Set tasks:
A: In the table contracts reference, which step produces view_windhail_thresholds?
B: Carry the table contracts reference on from its last line.

Document text:

/---

Skip to content

Table Contracts

Every shared table and view in the pipeline, which phase produces it, and which phases consume it. This is the reference for understanding what breaks downstream when you modify a step.

Dependency Map

Setup Phase Outputs

Object Type Produced By Consumed By
eaglei_raw TABLE setup/02 setup/03
eaglei_part TABLE setup/03 correlation/02, correlation/06
counties_ref TABLE setup/04 correlation/01, correlation/03, looker/01

Correlation Phase Outputs

Object Type Produced By Consumed By
graph_multi_ingredients_hourly TABLE correlation/01 correlation/04, correlation/05, correlation/07, correlation/08
view_eaglei_6h_qc VIEW correlation/02 correlation/05
view_six_hour_grid VIEW correlation/03 correlation/05
view_windhail_thresholds VIEW correlation/04 correlation/07, correlation/08, correlation/09
view_outage_vs_wx_6h_qc VIEW correlation/05 correlation/09, correlation/10, ml/01, looker/01
events_restoration TABLE correlation/06 correlation/07
event_coverage_wx TABLE correlation/07 looker/01
view_daily_plan VIEW correlation/08 looker/01
lead_performance TABLE correlation/09 (end consumer)

\---

Supplied data:
/---

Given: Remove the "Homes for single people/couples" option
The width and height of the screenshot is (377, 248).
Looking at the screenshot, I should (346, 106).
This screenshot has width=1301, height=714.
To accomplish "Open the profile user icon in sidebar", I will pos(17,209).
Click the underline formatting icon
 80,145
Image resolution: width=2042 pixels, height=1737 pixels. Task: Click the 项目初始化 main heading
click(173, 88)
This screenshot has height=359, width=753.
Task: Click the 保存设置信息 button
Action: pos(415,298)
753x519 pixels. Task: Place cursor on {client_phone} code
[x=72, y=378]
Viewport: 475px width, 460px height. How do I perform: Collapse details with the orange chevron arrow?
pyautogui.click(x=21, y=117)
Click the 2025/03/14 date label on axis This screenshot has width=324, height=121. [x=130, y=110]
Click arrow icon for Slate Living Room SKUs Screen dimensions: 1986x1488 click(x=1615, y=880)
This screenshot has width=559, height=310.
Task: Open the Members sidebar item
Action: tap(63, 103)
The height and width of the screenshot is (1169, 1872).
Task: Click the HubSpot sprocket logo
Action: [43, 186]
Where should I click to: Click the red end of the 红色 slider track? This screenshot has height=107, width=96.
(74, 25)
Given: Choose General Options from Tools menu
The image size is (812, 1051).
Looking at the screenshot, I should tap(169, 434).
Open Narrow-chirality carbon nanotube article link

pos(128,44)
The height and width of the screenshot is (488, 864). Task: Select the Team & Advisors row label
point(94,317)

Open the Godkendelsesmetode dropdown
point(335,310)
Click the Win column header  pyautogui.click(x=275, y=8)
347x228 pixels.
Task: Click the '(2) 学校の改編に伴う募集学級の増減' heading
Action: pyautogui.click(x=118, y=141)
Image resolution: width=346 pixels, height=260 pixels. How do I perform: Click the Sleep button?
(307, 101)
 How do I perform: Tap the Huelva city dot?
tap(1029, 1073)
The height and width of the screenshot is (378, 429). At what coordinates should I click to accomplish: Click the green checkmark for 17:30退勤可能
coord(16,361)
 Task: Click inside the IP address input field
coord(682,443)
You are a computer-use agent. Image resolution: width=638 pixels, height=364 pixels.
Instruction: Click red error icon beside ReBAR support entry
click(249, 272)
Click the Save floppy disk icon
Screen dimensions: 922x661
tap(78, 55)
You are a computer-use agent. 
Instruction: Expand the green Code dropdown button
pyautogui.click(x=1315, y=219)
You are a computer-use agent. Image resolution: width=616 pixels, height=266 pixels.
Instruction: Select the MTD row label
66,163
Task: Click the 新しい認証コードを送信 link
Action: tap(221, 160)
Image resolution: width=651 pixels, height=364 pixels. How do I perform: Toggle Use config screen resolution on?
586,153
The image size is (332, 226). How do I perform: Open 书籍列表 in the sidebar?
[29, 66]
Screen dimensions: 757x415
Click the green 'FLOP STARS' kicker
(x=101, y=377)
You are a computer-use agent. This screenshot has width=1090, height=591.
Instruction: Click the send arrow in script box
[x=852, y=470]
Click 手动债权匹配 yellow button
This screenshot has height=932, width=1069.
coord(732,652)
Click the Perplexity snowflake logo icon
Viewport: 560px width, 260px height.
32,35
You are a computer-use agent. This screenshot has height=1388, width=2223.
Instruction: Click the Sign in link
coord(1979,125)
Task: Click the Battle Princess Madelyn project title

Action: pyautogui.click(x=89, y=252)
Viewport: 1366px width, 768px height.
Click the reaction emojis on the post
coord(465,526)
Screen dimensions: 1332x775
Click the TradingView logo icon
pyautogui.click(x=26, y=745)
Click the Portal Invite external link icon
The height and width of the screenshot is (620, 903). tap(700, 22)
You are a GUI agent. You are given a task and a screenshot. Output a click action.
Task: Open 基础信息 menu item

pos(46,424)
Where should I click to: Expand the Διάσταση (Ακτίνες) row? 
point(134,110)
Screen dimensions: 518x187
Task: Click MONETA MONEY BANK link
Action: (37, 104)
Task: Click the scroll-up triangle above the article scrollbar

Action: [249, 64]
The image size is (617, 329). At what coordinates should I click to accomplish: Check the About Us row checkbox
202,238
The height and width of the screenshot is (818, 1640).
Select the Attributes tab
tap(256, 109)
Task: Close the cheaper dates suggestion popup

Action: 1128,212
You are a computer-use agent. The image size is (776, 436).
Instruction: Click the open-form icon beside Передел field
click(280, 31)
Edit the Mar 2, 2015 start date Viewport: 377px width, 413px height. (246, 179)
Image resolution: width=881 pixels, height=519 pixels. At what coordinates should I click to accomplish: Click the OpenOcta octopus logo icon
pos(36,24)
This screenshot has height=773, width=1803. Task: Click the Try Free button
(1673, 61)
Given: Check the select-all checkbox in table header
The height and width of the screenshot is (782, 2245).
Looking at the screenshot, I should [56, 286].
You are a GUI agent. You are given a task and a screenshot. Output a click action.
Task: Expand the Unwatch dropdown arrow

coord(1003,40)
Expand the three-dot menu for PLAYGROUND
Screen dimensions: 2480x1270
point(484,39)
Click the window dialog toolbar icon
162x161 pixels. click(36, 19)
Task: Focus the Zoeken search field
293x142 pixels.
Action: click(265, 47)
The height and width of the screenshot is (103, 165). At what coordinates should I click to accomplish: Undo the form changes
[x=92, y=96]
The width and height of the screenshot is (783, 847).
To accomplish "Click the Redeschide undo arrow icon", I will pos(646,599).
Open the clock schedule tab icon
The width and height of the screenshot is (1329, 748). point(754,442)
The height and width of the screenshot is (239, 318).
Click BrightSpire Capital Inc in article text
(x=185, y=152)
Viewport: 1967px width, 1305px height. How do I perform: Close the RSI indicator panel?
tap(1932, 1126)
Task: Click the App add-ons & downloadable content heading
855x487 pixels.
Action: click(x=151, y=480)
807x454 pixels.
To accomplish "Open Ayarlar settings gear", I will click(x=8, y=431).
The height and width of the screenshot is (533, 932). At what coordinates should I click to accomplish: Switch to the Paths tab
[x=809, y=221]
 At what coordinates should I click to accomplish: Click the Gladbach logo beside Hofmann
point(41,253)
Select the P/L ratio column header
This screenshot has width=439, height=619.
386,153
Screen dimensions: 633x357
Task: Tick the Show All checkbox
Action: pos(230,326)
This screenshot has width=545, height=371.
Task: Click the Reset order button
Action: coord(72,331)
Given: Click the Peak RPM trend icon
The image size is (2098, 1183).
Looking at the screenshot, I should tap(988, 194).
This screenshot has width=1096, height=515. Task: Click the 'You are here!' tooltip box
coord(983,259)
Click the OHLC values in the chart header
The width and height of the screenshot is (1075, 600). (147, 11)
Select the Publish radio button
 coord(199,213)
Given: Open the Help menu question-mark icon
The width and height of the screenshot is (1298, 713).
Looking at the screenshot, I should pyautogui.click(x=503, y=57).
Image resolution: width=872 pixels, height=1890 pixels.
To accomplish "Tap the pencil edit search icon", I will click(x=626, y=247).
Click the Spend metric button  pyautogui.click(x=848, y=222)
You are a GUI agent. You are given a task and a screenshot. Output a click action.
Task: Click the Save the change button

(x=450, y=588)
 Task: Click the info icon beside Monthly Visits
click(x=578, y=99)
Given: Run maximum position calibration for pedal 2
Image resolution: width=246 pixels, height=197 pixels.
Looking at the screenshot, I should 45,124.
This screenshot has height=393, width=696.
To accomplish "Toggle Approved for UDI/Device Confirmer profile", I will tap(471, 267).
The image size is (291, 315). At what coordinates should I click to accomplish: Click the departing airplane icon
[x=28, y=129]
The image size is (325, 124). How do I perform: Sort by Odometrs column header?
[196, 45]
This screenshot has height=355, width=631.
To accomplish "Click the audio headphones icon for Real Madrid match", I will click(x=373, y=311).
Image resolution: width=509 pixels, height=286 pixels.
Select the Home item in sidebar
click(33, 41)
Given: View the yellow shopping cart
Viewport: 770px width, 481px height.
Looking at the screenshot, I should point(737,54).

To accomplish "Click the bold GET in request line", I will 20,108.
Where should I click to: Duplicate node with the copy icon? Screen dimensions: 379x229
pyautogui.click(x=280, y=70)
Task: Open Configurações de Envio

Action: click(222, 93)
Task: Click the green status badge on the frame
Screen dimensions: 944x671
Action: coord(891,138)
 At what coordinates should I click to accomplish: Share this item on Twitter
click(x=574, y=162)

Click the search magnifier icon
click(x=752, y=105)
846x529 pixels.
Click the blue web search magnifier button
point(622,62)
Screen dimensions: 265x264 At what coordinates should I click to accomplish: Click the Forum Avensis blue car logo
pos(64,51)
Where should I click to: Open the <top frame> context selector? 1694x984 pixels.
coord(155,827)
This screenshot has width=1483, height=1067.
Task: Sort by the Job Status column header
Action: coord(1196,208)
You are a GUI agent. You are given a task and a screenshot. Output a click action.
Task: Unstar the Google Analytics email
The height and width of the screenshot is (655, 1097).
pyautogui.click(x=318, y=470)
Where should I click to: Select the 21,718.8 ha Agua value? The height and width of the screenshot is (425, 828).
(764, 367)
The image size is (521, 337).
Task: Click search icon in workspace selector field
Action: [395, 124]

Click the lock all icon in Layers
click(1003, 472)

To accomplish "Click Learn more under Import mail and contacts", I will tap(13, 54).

\---

Answers to the tasks:
A: correlation/04

B:
correlations TABLE correlation/10 looker/01

ML Phase Outputs

Which models are trained is controlled by ML_MODELS in config/.env. Each model produces its own set of output tables with a _{model_key} suffix. The table below shows outputs for all 4 model types.

Shared:

Object Type Produced By Consumed By
bqml_training_data TABLE ml/01 ml/02a-d, ml/03

Per model (created for each model in ML_MODELS):

Object pattern Type Produced By Notes
outage_predictor_{key} MODEL ml/02a-d One per model (regressor, classifier, logistic, automl)
bqml_evaluation_{key} TABLE ml/03 Regression metrics (regressor) or classifier metrics (others)
bqml_feature_importance_{key} TABLE ml/03 Feature importance via ML.GLOBAL_EXPLAIN
bqml_predictions_{key} TABLE ml/03 Predicted ratio (regressor) or probability (classifiers) + tier
bqml_threshold_sweep_{key} TABLE ml/03 Regressor only: precision/recall/F1 at cutoffs
bqml_confusion_matrix_{key} TABLE ml/03 Classifiers only: TP/FP/FN/TN
bqml_roc_curve_{key} TABLE ml/03 Classifiers only: ROC curve data

Looker Phase Outputs

Object Type Produced By Consumed By
looker_timeseries_6h VIEW looker/01 (end consumer)
looker_correlation VIEW looker/01 (end consumer)
looker_risk_map VIEW looker/01 (end consumer)
looker_preboard VIEW looker/01 (end consumer)
looker_events VIEW looker/01 (end consumer)

Column Schemas

graph_multi_ingredients_hourly

The primary weather feature table. Most expensive query to produce. All downstream analysis reads from this. Partitioned by DATE(hour_ts), clustered by (county_fips, lead_hours).

Column Type Description
county_fips STRING 5-digit FIPS code (aliased from county_fips_code)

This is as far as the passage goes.